P. ¿Quién le habló de esas casas?
R. Primero, desde crío ya veía que de repente había curas que desaparecían. Pero cuando empezamos a investigar para el filme no éramos capaces de confirmar los rumores, hasta que un exmiembro del clero nos iluminó y además nos explicó toda la estructura.
P. Cuando presentó el filme, dijo que le asombraba que fueran tan importantes las decisiones del aparato de comunicación de la Iglesia católica como los actos del Papa.
R. Porque la Iglesia vive una gran paranoia, y son los medios de comunicación. Eso es muy reciente y muy interesante. Hay asesores de prensa y funciona como si fuese una multinacional.
P. Tony Manero y Post mortem eran, como El club, películas muy oscuras. En cambio, No fue más luminosa. ¿Se siente más atraído por lo negativo?
R. No tengo ningún diseño de carrera, así que la respuesta es que cada una la hice porque tocaba. La próxima será más en la dirección y el tono de No. Será también de época, con conexiones con el pasado dictatorial. Cada tema surge en su momento, y me agarro a ellos si descubro que tienen vitalidad, una fuerza que ni siquiera yo sea capaz de controlar. Como en este caso, con personajes al límite que me desbordan.
P. En Berlín tanto Patricio Guzmán como usted hablan sobre el pasado sin tapujos.

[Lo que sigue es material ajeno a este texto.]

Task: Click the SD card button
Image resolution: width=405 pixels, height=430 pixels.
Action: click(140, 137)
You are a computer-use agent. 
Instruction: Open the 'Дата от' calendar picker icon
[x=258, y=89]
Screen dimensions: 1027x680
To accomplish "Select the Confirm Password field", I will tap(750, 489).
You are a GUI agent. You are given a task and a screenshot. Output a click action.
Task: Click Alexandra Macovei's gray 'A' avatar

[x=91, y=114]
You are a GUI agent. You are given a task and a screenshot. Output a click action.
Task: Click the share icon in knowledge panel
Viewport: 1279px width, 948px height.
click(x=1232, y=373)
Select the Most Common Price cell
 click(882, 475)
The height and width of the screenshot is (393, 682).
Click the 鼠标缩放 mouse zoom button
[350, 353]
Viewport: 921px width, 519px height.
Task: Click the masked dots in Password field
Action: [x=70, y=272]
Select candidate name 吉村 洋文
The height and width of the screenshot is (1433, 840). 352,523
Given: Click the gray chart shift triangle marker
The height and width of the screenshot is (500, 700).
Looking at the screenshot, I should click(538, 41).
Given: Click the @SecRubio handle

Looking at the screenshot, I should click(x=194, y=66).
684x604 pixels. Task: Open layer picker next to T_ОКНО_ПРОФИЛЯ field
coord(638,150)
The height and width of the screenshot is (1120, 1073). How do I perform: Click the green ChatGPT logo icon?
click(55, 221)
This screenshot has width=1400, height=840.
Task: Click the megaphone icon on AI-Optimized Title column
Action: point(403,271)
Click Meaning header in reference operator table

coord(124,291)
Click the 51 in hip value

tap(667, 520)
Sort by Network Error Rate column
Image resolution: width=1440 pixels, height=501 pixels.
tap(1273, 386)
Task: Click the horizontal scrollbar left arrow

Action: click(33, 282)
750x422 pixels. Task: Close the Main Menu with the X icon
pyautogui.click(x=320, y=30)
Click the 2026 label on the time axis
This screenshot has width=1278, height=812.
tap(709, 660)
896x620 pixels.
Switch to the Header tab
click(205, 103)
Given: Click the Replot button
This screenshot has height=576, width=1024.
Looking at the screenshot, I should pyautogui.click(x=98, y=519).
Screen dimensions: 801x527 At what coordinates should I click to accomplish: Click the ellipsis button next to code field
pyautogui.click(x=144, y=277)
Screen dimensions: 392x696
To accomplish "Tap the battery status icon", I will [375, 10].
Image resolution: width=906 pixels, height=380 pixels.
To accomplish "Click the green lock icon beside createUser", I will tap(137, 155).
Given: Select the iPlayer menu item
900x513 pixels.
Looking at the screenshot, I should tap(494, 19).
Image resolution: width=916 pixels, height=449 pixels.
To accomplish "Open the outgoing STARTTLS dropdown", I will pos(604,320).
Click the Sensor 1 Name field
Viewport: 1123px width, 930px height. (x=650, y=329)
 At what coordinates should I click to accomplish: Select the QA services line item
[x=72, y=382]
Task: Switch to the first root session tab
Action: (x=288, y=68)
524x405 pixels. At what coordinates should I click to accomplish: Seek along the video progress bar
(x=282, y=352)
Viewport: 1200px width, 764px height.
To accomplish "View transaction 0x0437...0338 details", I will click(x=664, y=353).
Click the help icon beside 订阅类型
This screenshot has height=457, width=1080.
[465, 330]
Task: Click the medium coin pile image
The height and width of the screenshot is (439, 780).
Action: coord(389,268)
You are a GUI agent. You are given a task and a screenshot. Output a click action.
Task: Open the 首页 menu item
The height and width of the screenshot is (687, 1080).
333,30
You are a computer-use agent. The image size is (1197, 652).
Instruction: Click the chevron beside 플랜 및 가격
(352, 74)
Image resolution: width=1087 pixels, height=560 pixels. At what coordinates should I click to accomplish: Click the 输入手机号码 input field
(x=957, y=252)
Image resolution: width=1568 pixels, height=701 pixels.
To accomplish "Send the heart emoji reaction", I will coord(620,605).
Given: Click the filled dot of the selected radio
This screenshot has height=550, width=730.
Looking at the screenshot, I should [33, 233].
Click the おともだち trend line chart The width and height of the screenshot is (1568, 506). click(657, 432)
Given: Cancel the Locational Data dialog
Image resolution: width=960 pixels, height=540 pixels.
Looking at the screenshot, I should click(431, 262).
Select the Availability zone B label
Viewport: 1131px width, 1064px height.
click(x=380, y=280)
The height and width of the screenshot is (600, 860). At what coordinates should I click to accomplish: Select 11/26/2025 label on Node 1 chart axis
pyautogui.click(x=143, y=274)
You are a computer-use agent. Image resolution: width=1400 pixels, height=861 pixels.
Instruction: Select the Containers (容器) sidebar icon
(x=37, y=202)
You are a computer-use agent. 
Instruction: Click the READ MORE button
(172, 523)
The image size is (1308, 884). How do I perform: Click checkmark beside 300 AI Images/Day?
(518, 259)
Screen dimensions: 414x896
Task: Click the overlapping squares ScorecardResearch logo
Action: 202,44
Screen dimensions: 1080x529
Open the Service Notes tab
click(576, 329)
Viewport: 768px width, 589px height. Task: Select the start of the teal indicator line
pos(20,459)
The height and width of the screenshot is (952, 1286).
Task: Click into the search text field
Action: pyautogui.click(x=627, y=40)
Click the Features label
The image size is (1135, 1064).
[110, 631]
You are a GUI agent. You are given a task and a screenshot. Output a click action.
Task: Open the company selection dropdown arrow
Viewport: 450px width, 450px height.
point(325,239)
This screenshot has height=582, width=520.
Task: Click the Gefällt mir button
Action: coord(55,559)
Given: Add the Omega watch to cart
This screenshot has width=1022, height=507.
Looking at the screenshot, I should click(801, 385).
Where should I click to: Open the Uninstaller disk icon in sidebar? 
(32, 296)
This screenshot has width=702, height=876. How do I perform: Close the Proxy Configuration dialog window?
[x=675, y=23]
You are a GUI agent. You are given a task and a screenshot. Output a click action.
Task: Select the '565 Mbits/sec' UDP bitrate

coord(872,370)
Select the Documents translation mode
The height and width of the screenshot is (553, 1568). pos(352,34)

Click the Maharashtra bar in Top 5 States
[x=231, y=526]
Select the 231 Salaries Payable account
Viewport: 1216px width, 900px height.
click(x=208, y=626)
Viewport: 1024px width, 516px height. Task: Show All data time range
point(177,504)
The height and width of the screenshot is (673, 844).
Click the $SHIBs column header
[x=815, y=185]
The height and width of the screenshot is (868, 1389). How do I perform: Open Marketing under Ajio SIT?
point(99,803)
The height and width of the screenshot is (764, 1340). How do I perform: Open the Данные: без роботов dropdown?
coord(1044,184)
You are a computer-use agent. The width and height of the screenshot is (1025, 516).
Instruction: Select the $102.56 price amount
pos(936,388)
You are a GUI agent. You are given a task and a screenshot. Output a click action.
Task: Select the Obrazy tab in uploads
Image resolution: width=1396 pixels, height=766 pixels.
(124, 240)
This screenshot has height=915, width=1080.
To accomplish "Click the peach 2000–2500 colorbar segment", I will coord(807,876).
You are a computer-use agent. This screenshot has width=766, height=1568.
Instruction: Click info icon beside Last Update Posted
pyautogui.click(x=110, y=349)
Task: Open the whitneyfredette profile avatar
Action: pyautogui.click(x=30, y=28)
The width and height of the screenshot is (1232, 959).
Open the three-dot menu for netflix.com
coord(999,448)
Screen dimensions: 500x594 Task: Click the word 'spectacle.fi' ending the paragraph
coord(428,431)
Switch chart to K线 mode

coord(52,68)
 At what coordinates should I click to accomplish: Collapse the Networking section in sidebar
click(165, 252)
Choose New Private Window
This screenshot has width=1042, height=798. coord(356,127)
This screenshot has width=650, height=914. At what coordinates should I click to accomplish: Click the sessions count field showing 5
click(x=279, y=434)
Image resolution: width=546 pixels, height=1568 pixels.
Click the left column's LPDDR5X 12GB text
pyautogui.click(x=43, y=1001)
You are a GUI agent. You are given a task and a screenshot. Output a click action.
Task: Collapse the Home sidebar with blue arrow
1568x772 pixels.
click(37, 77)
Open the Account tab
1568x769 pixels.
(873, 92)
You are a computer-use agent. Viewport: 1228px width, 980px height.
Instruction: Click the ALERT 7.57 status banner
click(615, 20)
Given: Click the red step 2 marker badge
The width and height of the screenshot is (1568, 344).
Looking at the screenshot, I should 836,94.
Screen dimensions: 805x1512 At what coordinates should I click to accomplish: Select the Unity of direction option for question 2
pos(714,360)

R. Es un director que me conmueve muchísimo, de sensibilidad muy profunda. He aprendido mucho con él, y ha sido muy generoso conmigo. No he podido ver su filme, sé de qué va, seguro que es estupenda. Los grandes artistas chilenos, aunque estén en el exilio, siempre vuelven a Chile. Nuestro país nos estructura de una manera que nos obliga a volver a nuestros orígenes. La impunidad es nuestro tema. Patricio es más sofisticado hablando de ella; yo soy más bruto, con más rabia. Es una justicia que nunca llegará, y eso llama aún más la anterior con la Iglesia, con su canon moral, que no reaccionan con humildad cuando sus miembros se lo saltan. Y hay que recordar que la historia de la Iglesia es imposible de disociar de la historia de Latinoamérica. Es una e indivisible.
P. ¿Le importa lo que la Iglesia opine de su filme?
R. Nunca lo dirán, porque sería darme publicidad, pero sí me encantaría mirar por un agujerito y ver la reacción de su jerarquía. Como no va a ocurrir, deja de interesarme.